TASK DESCRIPTION: Range to reproduce from the entries below: the line with "Task: Click m_vijayakumar green egg avatar", the line with "Task: Select the JFos Orbs item", and every line in between. Give them exactly and give nothing else.

EXTRACTED MATERIAL:
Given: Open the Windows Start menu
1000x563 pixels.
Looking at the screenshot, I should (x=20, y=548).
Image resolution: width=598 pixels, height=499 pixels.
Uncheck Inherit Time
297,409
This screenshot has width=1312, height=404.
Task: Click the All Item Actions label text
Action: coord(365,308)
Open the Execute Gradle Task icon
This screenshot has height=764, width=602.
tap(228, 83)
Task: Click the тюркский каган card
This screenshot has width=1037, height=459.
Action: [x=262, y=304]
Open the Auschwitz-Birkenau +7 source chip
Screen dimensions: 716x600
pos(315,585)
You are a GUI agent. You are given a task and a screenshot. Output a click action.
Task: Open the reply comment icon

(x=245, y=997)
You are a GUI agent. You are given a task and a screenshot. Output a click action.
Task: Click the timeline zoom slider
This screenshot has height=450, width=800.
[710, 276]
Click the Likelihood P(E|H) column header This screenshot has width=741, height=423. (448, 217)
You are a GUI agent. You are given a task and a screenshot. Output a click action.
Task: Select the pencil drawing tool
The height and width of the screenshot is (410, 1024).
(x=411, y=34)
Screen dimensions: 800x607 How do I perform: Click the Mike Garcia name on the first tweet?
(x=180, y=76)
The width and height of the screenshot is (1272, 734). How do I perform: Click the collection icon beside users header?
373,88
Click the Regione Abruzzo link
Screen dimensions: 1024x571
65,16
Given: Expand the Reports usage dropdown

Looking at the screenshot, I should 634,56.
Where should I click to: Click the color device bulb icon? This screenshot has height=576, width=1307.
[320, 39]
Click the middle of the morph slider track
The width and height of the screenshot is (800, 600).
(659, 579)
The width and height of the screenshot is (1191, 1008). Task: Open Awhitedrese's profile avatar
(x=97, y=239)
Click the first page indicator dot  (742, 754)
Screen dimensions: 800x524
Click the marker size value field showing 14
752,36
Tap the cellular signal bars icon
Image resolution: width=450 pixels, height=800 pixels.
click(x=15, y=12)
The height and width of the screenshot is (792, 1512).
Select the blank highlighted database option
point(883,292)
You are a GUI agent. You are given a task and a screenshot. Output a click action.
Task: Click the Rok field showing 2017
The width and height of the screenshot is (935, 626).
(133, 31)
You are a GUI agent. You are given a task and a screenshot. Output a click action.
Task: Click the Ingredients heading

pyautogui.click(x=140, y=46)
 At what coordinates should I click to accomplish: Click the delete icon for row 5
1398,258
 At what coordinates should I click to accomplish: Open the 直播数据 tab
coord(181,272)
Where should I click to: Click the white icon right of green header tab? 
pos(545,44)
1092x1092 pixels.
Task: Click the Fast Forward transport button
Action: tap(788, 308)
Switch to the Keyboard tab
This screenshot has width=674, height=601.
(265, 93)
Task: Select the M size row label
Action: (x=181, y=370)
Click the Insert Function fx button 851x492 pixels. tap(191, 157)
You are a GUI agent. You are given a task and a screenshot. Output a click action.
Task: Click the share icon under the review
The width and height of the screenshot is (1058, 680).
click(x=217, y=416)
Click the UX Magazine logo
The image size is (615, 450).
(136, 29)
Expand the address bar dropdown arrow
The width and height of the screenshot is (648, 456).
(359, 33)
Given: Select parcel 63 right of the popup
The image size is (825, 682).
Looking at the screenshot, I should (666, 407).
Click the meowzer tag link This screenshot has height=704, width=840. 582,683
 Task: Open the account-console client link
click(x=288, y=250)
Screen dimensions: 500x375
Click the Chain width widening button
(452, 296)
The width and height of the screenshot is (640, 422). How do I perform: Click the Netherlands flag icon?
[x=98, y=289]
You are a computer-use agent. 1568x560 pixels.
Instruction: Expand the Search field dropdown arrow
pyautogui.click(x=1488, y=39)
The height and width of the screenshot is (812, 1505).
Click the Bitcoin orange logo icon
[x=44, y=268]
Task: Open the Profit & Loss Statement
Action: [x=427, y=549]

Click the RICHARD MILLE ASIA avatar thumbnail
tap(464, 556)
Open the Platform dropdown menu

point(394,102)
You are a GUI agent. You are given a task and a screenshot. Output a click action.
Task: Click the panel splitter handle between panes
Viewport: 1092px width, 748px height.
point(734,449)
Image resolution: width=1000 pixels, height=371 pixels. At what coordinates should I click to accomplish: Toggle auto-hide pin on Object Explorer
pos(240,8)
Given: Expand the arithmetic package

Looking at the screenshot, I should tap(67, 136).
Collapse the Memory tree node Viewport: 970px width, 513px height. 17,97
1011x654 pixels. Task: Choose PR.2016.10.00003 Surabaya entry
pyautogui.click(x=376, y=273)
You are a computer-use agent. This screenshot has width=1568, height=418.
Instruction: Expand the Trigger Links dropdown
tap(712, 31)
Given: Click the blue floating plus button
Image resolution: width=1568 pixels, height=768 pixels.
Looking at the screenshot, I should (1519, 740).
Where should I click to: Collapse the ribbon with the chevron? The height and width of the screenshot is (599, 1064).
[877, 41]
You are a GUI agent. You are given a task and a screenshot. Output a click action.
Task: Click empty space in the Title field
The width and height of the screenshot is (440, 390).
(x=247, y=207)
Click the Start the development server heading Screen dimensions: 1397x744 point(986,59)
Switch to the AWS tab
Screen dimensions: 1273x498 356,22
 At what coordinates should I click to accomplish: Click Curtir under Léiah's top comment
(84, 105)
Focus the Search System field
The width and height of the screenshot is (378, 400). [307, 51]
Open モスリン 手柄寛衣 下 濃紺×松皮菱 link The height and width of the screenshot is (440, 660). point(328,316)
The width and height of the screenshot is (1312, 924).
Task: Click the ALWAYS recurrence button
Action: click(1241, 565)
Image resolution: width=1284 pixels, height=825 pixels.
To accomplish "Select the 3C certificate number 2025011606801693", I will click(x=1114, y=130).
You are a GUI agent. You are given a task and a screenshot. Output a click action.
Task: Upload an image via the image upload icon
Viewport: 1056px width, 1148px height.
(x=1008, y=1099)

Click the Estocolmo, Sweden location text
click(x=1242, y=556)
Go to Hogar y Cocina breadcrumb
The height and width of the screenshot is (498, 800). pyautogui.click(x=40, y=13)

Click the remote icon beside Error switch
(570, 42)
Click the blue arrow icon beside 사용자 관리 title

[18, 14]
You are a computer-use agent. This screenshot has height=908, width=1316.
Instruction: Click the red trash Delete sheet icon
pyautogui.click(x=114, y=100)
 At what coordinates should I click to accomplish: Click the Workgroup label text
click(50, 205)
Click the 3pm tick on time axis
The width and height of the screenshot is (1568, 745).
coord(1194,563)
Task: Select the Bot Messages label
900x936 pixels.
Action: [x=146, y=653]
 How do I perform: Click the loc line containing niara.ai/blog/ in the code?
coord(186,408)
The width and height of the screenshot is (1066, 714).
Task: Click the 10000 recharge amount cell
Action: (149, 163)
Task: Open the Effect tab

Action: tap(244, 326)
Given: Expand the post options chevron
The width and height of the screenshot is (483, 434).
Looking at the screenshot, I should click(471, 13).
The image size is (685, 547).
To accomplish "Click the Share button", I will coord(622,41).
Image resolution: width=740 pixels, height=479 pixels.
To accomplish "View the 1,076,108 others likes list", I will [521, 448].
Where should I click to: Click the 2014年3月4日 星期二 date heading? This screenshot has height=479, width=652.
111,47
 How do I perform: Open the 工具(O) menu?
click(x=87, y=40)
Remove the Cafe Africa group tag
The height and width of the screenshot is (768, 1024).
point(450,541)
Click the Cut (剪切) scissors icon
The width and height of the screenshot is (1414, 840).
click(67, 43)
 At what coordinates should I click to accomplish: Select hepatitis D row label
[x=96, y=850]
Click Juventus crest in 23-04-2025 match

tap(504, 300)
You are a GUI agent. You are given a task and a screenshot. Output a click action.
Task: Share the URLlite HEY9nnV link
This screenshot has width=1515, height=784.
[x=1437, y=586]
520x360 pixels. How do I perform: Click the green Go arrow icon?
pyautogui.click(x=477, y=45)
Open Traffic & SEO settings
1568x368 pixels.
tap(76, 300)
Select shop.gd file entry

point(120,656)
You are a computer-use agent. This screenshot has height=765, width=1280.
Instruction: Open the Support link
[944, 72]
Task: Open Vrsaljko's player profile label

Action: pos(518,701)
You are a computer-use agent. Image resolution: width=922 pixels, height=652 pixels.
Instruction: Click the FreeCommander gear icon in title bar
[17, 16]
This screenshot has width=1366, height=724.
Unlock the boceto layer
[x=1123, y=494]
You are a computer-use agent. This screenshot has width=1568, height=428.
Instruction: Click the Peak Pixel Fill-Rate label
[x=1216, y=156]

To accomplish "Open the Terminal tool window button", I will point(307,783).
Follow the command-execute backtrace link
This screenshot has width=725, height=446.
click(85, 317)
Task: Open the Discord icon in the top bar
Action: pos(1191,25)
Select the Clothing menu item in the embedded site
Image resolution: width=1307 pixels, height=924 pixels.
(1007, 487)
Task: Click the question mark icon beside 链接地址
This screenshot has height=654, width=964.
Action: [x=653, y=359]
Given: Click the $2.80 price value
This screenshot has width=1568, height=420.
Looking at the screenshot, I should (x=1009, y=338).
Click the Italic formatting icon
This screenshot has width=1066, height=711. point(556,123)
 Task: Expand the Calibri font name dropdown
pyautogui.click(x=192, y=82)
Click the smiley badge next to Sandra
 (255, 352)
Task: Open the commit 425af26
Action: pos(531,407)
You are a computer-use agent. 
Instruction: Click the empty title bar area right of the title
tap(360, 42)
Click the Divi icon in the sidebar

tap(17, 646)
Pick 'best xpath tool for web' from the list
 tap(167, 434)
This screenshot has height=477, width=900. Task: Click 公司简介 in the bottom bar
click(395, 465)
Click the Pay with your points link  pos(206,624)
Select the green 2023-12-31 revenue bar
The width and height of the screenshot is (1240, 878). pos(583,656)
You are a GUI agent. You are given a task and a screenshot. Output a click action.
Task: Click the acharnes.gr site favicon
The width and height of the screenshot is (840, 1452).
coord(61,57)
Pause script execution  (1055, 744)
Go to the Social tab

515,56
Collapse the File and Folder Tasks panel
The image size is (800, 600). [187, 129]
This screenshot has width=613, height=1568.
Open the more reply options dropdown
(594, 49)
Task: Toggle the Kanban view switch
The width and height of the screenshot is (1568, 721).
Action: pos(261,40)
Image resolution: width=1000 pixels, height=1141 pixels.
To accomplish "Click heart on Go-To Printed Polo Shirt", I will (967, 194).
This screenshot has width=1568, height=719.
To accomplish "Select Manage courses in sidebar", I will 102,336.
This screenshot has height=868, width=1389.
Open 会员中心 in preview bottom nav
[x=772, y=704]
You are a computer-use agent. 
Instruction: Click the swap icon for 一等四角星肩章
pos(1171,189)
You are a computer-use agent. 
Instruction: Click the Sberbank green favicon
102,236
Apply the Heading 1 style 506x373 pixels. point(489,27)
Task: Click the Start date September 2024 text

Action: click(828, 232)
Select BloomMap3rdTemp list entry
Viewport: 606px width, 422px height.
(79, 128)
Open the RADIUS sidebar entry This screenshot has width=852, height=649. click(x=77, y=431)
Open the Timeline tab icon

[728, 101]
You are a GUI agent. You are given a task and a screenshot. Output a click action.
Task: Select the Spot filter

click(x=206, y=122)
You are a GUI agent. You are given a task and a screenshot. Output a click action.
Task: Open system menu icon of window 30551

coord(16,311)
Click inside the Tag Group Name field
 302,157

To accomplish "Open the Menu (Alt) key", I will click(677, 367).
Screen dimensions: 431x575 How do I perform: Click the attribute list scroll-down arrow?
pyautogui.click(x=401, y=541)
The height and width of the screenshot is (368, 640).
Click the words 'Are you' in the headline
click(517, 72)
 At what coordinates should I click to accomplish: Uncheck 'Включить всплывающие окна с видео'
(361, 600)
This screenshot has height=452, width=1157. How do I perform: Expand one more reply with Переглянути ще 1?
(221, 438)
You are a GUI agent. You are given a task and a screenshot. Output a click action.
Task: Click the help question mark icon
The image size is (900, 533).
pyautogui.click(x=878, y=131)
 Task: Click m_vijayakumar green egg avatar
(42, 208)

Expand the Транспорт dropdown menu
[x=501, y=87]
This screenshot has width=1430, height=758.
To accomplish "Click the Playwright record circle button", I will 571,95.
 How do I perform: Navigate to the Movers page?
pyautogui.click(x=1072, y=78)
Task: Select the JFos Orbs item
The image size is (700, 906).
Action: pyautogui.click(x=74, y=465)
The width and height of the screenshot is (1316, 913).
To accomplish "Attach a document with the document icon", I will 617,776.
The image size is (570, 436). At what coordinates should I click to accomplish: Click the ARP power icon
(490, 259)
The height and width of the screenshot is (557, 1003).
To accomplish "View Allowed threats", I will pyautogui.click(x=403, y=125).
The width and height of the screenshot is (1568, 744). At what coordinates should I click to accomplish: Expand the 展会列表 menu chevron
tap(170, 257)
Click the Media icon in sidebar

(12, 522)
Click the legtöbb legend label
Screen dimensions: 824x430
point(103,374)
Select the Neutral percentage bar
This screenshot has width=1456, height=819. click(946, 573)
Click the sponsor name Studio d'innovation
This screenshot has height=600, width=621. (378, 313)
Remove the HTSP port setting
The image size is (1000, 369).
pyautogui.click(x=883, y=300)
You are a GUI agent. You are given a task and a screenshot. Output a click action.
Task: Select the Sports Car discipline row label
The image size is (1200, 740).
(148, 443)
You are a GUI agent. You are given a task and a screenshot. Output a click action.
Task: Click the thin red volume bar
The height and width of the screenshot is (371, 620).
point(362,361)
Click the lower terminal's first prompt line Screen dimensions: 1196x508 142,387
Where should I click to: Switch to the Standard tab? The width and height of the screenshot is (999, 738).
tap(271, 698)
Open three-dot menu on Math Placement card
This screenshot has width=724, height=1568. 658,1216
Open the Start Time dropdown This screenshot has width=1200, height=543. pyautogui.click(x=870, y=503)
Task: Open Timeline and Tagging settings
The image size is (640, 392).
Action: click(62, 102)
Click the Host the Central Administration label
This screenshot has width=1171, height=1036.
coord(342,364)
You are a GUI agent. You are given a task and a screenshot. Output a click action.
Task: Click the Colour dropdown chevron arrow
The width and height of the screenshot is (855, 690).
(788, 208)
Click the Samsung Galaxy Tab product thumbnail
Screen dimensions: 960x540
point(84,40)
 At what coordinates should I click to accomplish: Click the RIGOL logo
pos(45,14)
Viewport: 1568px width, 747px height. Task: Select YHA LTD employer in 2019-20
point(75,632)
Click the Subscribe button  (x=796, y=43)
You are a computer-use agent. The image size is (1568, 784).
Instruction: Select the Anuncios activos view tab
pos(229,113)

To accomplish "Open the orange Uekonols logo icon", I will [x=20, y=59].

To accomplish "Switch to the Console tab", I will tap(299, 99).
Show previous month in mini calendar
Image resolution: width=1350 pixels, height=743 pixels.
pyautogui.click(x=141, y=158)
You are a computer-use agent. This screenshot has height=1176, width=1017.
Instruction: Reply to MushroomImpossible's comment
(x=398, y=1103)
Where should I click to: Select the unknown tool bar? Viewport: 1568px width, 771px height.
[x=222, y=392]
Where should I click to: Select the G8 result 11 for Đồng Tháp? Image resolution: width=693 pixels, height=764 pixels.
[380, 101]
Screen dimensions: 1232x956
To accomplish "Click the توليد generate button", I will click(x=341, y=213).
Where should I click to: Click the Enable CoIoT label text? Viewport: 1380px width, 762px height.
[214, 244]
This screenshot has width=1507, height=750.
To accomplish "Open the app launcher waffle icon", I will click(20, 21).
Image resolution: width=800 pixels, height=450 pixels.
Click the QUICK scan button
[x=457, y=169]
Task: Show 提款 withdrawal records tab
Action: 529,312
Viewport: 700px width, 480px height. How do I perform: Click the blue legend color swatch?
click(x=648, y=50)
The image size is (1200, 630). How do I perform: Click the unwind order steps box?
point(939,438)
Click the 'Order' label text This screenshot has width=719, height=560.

ANSWER FOR THE TASK:
 Task: Click m_vijayakumar green egg avatar
(42, 208)

Expand the Транспорт dropdown menu
[x=501, y=87]
This screenshot has width=1430, height=758.
To accomplish "Click the Playwright record circle button", I will 571,95.
 How do I perform: Navigate to the Movers page?
pyautogui.click(x=1072, y=78)
Task: Select the JFos Orbs item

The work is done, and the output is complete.